If the ultimate issue with Dunn is whether his positive offensive performance outweighs his negative defensive performance, then doesn't the question boil down to this: How many games has he won with his bat this year, and how many games has he lost with his glove?
There's no easy way to calculate the defensive question, not without going back and analyzing every defensive play Dunn was involved in over the the last 158 games. I did, however, come up with one method of evaluating his offensive contribution: How many times his offensive production has been the difference in the Nationals winning a game.
How do you figure that out? Well, I decided to look up how many times this season Dunn's RBI total was greater than or equal to the Nats' margin of victory.
The answer: 16.
Is that a lot? Is that a little? Is that average? I had no idea. So I started running the same test with some other Nationals regulars. Ryan Zimmerman has done it 10 times. Ian Desmond has done it six times. Josh Willingham did it 10 times before his season ended in mid-August.
OK, so Dunn clearly leads the Nats in this department. What about around the league? I looked at all the top NL MVP candidates. Carlos Gonzalez has done it 17 times. Joey Votto has done it 16 times. Troy Tulowitzki has done it 12 times. Adrian Gonzalez has done it 10 times. Albert Pujols has done it nine times. (Just for fun, Carlos Pena has done it nine times.)
So Dunn ranks among the best players in the league in this department. Does that prove he's one of the most valuable offensive players in baseball? No. This is hardly scientific research here, and I fully admit it doesn't take into account all sorts of other factors. You can help your team win a game without driving in a run. You can also fail to deliver in far more games your team winds up losing by one or two runs.

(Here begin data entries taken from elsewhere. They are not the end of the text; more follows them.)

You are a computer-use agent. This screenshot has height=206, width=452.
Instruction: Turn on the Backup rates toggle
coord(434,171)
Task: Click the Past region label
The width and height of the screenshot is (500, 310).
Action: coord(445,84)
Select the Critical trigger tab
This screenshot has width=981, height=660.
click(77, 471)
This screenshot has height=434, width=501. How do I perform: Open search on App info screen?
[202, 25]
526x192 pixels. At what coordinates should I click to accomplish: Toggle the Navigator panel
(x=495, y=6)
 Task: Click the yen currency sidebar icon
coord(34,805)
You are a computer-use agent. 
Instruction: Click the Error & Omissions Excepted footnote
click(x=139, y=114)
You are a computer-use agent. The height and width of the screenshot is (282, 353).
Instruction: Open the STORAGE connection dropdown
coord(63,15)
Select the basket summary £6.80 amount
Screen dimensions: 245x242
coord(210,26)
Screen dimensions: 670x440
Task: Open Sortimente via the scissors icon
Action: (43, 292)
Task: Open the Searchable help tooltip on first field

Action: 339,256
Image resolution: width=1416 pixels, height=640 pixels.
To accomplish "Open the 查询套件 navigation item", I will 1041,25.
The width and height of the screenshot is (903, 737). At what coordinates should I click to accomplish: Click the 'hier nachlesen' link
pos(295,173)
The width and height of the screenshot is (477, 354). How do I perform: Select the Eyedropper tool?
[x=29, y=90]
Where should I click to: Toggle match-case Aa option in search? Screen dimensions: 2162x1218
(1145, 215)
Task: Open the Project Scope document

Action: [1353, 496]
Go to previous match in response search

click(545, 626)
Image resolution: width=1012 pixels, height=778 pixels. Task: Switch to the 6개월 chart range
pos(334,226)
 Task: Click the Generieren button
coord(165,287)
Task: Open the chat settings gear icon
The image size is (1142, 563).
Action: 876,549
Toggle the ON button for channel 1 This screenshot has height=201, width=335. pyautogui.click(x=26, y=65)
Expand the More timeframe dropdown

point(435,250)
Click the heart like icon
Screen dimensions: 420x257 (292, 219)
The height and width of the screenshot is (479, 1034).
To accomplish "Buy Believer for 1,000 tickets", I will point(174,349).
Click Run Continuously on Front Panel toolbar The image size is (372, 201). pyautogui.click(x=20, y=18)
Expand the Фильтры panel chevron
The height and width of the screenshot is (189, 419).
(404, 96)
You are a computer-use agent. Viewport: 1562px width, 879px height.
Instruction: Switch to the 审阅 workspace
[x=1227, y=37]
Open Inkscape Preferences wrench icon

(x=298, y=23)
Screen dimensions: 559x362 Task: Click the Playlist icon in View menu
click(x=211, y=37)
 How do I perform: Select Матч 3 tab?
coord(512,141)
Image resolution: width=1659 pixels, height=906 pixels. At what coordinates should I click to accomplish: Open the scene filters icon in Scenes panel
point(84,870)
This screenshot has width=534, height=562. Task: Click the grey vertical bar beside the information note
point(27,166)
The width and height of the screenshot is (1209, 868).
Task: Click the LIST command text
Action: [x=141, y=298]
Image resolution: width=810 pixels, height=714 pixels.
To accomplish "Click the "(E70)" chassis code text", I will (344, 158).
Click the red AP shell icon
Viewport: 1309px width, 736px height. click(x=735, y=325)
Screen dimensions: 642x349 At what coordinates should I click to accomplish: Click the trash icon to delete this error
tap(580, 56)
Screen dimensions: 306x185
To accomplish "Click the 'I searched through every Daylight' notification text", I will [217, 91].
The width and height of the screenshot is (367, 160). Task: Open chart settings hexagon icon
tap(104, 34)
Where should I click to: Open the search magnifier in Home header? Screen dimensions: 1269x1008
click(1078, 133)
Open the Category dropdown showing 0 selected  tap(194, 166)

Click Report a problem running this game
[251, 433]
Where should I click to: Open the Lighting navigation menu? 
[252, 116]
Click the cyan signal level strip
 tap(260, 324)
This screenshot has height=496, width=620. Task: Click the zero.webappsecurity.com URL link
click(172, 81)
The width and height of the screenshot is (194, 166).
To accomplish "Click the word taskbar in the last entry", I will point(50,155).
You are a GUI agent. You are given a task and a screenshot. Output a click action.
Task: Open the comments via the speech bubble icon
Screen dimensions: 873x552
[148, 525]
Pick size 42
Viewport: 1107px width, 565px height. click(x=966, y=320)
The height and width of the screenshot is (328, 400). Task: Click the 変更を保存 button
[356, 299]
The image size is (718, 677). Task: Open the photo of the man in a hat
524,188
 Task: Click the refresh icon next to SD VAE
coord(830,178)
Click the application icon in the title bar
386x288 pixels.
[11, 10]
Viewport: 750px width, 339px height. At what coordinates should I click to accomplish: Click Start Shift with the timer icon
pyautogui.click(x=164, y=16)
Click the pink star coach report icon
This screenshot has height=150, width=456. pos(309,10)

But I think everyone pretty much agrees that Dunn has had plenty of offensive value to the Nationals. The question is whether that's superseded by his negative defensive value.
Again, I don't have a quick and easy method for determining that. But let me ask you this: If we're saying Dunn's bat has directly contributed to 16 wins this season, has his glove directly contributed to 16 losses? Off the top of my head, I can't think of more than three or four games tops that I felt like Dunn cost the Nats because of defense.
Is this the be-all, end-all argument for re-signing Dunn? No. But perhaps it helps give some quantitative measure of his value to the Nationals, in terms non-sabermetricians can understand.